IL-12 administration accelerates autoimmune diabetes in both wild-type and IFN-gamma-deficient nonobese diabetic mice, revealing pathogenic and protective effects of IL-12-induced IFN-gamma

Abstract

IL-12 administration to nonobese diabetic (NOD) mice induces IFN-gamma-secreting type 1 T cells and high circulating IFN-gamma levels and accelerates insulin-dependent diabetes mellitus (IDDM). Here we show that IL-12-induced IFN-gamma production is dispensable for diabetes acceleration, because exogenous IL-12 could enhance IDDM development in IFN-gamma-deficient as well as in IFN-gamma-sufficient NOD mice. Both in IFN-gamma(+/-) and IFN-gamma(-/-) NOD mice, IL-12 administration generates a massive and destructive insulitis characterized by T cells, macrophages, and CD11c(+) dendritic cells, and increases the number of pancreatic CD4(+) cells secreting IL-2 and TNF-alpha. Surprisingly, IL-12-induced IFN-gamma hinders pancreatic B cell infiltration and inhibits the capacity of APCs to activate T cells. Although pancreatic CD4(+) T cells from IL-12-treated IFN-gamma(-/-) mice fail to up-regulate the P-selectin ligand, suggesting that their entry into the pancreas may be impaired, T cell expansion is favored in these mice compared with IL-12-treated IFN-gamma(+/-) mice because IL-12 administration in the absence of IFN-gamma leads to enhanced cell proliferation and reduced T cell apoptosis.
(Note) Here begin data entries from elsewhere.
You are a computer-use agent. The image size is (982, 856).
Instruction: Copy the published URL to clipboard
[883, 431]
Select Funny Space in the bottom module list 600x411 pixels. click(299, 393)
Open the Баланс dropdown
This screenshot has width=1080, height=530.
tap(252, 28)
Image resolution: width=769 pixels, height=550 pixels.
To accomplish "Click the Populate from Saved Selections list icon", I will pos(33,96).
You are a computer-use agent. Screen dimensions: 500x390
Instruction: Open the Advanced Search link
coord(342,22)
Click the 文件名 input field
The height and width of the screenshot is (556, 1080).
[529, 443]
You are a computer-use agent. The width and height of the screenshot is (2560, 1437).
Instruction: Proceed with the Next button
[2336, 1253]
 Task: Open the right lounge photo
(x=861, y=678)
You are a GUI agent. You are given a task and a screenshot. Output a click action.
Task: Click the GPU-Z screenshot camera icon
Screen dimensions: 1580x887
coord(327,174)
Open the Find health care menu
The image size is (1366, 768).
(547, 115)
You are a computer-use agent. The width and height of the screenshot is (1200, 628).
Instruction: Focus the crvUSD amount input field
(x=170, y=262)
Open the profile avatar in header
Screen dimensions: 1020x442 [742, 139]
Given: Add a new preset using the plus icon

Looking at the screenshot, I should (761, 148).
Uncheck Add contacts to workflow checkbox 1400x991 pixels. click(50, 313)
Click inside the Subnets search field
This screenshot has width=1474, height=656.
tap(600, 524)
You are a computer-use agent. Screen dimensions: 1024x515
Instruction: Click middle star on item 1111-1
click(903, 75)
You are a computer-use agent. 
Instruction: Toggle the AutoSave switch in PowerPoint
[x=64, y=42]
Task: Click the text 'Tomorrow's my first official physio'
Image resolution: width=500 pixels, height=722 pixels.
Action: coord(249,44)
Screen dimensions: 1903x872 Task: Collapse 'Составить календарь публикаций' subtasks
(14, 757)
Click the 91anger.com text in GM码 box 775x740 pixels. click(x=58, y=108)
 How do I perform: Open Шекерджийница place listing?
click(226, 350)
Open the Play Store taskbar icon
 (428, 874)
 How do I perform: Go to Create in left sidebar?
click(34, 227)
NO, an effector molecule in beta cell destruction, is produced ex vivo in high quantity by pancreas-infiltrating cells through a mechanism involving IL-12-induced IFN-gamma. Conversely, in IL-12-treated IFN-gamma-deficient mice, other pathways of beta cell death appear to be increased, as indicated by the up-regulated expression of Fas ligand on Th1 cells in the absence of IFN-gamma. These data demonstrate that IFN-gamma has a dual role, pathogenic and protective, in IDDM development, and its deletion allows IL-12 to establish alternative pathways leading to diabetes acceleration.